Dualism is particularly associated with Plato and Descartes. The dualist holds not only the existence of the mind but also that it differs from matter by its physical nature.

Materialism

Materialism asserts that there is nothing more than matter, and that the assumptions concerning mental phenomena can ultimately be explained through the purely physical properties of material bodies. According to Behaviorism, there is no such thing as a mind, and terms like ‘mind,’ ‘thought,’ ’emotion,’ ‘will,’ and ‘desire’ are to be construed as referring to certain types of behavior or predispositions to behave in a certain way.

Idealism

Idealism denies the existence of the material field and maintains that everything that exists is mental. Another term used instead of ‘idealism’ is ‘mentalism.’

Monism

Monism proclaims the unity of reality.

Mentalism, Rationalism, and Nativism

Chomsky has argued that language is proof in favor of mentalism—that is, the existence of the mind. He argues that the acquisition and use of language cannot be explained without appealing to principles that are currently beyond a physiological explanation of human beings. Chomskyan mentalism has a negative and a positive aspect, of which the latter is more controversial. The negative, or critical, aspect is anti-physicalism or anti-materialism, and more particularly, within the context of the previously dominant ideology in American linguistics and psychology, it is anti-behaviorism. Behaviorism (a version of materialism that restricts the subject matter of psychology to human behavior and attempts to explain types of conduct, e.g., speech) posits that thought is defined as inner speech, arising from psychological processes and biological determinants. But the type of behavior that Bloomfield, along with Chomsky, criticized in his review of Skinner’s book Verbal Behavior is bleak.

In turn, the positive proposals are the most original of Chomskyan mentalism. One of the crucial problems of the philosophy of mind refers to the acquisition of knowledge and the role that the mind, or reason, plays in this process, on the one hand, and the experience of the senses, on the other. Chomsky argued that the principles by which the mind acquires knowledge are innate.

Chomsky assumes that the language used to express thought is innate to humans, who are genetically endowed with the capacity to form certain concepts and not others. First, learning (or acquiring) the grammatical structure of one’s native language requires an explanation analogous to the process of matching the meaning of a word form. Second, he pointed out that the nature of language and the language acquisition process cannot be explained without mentioning the existence of an innate faculty for acquisition.

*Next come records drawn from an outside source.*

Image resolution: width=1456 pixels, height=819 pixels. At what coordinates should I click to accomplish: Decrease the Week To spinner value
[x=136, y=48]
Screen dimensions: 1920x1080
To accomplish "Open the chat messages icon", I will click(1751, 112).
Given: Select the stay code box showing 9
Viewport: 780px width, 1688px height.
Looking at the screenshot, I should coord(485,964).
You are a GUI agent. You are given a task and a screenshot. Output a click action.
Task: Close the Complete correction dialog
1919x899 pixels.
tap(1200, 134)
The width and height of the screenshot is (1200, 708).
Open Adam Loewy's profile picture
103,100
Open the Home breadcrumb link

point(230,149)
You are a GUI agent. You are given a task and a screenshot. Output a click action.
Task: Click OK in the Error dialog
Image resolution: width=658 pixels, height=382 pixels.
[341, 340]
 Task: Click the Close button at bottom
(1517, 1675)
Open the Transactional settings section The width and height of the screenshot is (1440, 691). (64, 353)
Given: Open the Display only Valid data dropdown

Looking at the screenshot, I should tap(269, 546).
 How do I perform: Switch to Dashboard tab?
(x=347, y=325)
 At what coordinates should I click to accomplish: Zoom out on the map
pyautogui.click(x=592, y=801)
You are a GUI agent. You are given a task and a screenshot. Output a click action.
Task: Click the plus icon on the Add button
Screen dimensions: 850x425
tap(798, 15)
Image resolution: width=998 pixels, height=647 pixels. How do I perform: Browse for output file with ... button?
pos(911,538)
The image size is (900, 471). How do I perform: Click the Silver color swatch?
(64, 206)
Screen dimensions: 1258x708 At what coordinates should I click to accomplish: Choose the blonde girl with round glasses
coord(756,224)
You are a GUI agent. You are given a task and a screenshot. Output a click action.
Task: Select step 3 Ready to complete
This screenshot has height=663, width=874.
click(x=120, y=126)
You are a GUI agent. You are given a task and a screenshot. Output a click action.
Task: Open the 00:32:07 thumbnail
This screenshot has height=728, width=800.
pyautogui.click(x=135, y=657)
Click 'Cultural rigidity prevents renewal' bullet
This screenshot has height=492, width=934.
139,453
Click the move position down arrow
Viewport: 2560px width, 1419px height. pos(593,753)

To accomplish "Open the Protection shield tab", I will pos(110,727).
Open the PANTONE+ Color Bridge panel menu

One way to understand structural dependence is the certainty that the child, at the beginning of first language acquisition, must grasp that speech data are not arbitrary but are regulated by structural rules—or, put another way, have structural dependence.

Language faculty (in the sense that the term ‘faculty’ is traditionally used) is one of many mental structures, each of which is highly specialized with respect to its role.

Piaget’s Stages of Development

According to Piaget, there are four stages in the development of a child’s mental processes. For language acquisition, the crucial stage, in his view, lasts until the age of two, during which the child experiences the tangible objects of their environment. This is followed by the so-called pre-operational stage, which lasts until the period known as the use of reason (about seven years), during which the child comes to handle words and phrases based on their previous understanding of how tangible objects can be compared, manipulated, and transformed.

Chomsky has argued that the evidence does not support Piaget in this, as language acquisition does not appear to be affected by differences in intellectual ability in children.

Piaget’s theory of mental development is often seen as lying between the traditional extremes of rationalism and empiricism. On the one hand, it emphasizes the importance of experience, and on the other, it takes the different stages of cognitive development as a process unique to the species and genetically programmed.